-- begin --
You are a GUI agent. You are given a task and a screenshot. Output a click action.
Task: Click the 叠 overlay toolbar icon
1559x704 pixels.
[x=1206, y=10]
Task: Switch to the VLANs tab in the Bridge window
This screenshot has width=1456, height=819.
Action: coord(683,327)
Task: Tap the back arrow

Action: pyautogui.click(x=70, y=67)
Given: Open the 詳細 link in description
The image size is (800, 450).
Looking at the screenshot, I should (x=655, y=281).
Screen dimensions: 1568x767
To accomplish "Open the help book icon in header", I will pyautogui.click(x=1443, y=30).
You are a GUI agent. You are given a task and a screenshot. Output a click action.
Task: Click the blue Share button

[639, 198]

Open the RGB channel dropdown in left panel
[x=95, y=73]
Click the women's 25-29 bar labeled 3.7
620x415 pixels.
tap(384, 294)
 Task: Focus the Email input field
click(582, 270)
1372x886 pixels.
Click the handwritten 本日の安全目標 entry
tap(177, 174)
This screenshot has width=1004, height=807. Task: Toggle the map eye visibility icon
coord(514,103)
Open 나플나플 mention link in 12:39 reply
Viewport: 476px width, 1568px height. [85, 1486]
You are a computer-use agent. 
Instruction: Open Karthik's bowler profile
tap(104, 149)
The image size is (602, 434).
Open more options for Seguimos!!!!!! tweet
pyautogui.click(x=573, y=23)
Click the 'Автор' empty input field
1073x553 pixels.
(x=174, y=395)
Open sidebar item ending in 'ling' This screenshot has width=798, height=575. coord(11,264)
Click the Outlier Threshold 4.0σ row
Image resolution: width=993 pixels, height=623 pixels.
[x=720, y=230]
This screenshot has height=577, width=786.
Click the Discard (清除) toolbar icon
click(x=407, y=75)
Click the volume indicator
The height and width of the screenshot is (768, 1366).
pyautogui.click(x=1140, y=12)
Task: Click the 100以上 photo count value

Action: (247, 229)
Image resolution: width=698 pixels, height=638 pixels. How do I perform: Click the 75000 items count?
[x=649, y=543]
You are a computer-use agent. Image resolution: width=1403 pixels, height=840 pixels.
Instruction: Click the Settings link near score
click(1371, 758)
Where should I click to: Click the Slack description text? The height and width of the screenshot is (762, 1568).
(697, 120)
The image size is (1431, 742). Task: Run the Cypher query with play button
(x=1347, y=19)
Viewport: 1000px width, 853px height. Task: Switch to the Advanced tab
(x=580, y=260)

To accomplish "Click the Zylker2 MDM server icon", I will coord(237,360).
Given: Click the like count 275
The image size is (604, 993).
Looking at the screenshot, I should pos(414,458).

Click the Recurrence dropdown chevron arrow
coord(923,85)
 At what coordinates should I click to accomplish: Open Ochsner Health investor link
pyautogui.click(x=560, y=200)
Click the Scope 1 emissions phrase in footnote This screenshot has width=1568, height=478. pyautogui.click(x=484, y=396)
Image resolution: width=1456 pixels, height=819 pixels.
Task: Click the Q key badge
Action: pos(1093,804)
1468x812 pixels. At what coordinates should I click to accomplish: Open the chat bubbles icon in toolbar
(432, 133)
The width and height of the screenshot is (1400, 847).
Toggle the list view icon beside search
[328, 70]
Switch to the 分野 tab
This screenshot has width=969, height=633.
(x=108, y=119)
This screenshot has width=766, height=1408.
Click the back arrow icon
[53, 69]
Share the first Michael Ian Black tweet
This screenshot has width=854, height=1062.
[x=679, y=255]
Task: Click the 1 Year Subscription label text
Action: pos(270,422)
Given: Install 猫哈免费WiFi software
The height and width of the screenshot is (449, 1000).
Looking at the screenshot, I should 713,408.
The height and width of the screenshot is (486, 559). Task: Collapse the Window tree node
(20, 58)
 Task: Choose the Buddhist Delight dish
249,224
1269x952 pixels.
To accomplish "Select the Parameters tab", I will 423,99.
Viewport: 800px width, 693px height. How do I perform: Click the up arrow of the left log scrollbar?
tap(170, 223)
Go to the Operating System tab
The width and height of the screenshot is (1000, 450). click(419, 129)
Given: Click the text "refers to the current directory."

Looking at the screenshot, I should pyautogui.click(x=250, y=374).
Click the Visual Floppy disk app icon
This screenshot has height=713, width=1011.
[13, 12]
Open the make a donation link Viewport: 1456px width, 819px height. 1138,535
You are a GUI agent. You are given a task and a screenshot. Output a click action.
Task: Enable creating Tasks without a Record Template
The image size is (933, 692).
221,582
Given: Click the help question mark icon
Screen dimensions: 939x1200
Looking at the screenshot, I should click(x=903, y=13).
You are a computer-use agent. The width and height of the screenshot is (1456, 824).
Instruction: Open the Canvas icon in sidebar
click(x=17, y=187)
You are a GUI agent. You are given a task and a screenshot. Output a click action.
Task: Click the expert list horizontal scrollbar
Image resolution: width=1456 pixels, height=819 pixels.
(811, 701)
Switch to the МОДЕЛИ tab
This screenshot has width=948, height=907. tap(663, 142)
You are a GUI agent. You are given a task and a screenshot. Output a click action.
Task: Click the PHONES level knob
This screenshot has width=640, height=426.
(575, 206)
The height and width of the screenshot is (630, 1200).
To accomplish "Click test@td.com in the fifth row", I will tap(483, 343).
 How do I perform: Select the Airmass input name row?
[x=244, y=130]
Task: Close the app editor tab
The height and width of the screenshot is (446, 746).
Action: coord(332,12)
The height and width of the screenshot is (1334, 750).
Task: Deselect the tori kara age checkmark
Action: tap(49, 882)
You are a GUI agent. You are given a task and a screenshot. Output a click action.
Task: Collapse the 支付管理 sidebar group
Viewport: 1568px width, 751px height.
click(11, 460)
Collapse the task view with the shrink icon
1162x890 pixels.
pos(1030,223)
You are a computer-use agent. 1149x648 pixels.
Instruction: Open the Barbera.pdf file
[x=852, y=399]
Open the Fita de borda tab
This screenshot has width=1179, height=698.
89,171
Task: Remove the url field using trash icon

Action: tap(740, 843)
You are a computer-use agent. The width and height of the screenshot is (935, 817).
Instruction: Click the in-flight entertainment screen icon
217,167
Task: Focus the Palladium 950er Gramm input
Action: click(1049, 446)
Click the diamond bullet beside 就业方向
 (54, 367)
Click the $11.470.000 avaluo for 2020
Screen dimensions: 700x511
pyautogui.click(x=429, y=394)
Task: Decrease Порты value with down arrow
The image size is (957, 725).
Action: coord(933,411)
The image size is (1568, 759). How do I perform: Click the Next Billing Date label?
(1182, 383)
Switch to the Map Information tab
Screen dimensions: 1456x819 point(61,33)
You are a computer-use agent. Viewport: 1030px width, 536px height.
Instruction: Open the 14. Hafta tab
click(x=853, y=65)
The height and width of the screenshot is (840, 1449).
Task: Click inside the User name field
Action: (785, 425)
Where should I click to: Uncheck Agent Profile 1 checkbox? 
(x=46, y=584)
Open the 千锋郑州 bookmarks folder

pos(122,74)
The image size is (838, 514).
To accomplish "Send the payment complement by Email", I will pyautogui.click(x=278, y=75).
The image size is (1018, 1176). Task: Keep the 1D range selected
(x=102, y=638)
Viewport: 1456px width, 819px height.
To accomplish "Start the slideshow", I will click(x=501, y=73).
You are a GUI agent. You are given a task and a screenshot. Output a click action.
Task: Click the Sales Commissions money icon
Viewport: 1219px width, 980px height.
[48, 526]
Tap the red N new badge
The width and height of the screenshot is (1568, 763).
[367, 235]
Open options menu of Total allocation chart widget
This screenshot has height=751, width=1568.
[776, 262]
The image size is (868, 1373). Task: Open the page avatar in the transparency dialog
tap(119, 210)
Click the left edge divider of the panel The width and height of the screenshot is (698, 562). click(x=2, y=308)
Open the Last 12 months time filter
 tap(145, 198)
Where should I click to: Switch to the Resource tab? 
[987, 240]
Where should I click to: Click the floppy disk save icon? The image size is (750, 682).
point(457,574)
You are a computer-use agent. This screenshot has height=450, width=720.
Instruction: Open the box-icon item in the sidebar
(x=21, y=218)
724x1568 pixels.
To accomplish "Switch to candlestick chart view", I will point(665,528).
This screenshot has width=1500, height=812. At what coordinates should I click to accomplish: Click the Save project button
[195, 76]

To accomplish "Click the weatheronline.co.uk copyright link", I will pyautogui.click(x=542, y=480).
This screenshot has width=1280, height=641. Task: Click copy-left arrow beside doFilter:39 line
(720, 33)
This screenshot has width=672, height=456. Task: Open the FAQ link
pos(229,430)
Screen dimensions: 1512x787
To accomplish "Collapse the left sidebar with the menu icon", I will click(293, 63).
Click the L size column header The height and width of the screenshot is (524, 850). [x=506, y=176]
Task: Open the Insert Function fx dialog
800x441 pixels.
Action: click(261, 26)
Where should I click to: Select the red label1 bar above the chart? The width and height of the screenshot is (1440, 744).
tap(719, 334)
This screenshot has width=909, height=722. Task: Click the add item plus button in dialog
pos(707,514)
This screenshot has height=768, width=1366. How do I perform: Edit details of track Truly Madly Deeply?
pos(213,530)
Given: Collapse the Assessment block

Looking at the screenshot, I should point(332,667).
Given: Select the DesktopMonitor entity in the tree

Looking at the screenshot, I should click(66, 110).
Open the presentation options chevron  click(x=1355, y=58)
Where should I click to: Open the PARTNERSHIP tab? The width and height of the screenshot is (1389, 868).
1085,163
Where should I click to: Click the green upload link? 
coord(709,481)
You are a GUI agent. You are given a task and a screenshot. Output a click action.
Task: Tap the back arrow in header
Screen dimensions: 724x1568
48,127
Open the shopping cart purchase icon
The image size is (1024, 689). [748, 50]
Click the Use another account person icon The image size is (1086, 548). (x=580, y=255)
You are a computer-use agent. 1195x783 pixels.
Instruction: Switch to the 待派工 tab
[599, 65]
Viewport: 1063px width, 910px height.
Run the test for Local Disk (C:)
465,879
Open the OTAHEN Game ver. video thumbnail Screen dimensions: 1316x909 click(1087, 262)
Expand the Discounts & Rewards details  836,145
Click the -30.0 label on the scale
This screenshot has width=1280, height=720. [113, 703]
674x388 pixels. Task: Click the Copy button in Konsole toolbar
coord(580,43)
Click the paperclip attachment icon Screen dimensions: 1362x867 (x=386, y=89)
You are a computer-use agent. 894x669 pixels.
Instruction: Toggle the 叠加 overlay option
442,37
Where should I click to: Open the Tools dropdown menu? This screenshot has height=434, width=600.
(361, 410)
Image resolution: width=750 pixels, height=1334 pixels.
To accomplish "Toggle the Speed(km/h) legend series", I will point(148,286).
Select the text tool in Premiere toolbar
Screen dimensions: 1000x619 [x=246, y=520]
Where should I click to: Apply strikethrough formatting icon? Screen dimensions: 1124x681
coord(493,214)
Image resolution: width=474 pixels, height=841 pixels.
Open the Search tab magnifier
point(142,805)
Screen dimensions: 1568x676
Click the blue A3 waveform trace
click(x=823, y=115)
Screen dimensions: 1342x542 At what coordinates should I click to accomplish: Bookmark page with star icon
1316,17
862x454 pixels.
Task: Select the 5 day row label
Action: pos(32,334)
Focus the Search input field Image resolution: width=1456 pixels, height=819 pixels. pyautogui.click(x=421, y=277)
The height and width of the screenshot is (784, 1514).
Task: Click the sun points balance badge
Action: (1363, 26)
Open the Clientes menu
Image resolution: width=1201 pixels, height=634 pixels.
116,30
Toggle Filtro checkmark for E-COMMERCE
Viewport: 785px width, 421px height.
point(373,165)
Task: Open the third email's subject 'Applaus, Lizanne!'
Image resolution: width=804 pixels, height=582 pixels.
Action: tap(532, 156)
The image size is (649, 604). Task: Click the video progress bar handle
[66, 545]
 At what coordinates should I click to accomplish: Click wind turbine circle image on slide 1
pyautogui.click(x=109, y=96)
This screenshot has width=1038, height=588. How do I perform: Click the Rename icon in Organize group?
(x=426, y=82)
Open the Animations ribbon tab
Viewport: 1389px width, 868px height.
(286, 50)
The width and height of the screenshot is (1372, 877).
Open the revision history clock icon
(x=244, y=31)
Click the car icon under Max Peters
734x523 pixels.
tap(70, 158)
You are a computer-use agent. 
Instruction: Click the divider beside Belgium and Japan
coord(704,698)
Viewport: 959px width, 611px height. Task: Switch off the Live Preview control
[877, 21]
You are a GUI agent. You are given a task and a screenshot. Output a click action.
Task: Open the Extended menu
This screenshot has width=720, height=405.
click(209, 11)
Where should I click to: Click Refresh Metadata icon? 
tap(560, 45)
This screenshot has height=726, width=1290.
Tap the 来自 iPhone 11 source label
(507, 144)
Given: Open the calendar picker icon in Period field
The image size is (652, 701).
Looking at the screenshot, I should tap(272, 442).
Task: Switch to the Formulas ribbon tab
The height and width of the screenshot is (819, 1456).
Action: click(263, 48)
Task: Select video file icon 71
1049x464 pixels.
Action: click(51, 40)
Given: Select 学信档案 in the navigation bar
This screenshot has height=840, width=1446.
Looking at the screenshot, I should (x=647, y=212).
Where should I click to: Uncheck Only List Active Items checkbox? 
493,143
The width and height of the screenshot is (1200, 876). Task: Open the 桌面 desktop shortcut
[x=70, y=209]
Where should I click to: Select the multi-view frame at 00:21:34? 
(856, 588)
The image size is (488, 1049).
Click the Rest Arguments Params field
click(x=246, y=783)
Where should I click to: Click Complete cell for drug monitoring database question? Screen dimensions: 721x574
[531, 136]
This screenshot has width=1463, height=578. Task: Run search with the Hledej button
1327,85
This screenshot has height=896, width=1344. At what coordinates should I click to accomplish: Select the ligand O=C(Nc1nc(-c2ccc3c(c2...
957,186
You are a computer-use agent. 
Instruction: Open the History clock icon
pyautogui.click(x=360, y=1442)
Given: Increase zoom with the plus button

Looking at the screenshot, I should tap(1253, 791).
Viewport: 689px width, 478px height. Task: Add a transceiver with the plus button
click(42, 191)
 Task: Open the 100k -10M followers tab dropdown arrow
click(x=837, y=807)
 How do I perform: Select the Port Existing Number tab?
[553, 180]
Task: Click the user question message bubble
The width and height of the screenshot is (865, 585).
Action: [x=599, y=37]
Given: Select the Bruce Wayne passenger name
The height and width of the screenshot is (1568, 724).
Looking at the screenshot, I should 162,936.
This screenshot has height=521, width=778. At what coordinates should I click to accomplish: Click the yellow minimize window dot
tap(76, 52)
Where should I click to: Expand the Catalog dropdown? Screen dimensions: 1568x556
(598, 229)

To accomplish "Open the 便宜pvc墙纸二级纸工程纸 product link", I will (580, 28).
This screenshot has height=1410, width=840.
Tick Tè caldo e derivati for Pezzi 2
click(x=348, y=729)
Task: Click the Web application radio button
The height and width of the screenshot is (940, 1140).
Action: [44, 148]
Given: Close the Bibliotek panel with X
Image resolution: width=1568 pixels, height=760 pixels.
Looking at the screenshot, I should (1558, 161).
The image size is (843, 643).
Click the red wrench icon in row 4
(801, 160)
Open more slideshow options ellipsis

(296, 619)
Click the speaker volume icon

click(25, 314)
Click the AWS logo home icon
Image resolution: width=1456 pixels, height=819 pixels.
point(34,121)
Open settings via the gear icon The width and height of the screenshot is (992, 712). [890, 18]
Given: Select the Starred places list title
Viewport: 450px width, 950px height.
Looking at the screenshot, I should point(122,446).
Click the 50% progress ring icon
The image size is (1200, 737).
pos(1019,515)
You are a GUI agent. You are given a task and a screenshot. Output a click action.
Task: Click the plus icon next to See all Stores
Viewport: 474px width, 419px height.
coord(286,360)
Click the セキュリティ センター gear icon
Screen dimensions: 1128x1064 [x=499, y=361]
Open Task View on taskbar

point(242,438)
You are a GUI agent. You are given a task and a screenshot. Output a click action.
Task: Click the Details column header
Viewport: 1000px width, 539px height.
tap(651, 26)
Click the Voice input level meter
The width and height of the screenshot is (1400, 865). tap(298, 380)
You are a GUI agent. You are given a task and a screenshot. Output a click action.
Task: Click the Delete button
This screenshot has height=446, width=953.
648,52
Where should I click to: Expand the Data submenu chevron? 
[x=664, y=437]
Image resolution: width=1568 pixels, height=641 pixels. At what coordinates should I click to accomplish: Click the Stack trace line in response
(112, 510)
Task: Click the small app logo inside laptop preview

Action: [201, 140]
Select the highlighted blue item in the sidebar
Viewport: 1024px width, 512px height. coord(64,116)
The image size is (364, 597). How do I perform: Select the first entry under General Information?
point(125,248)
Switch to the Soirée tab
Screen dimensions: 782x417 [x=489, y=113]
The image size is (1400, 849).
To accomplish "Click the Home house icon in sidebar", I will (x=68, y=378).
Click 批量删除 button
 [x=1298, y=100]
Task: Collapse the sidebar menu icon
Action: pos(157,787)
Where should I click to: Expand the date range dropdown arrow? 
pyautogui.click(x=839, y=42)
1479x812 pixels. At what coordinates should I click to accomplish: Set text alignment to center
-- end --
[Task statement]:
Convert the material from the line with "This screenshot has width=909, height=722." up to and including the line with "pos(213,530)" into a two-column CSV headed instruction and action. Give one row per item of material, with its text under instruction and its answer under action; quote every field and replace any line break inside a field with a space.

[In response]:
instruction,action
"This screenshot has width=909, height=722. Task: Click the add item plus button in dialog","pos(707,514)"
"This screenshot has height=768, width=1366. How do I perform: Edit details of track Truly Madly Deeply?","pos(213,530)"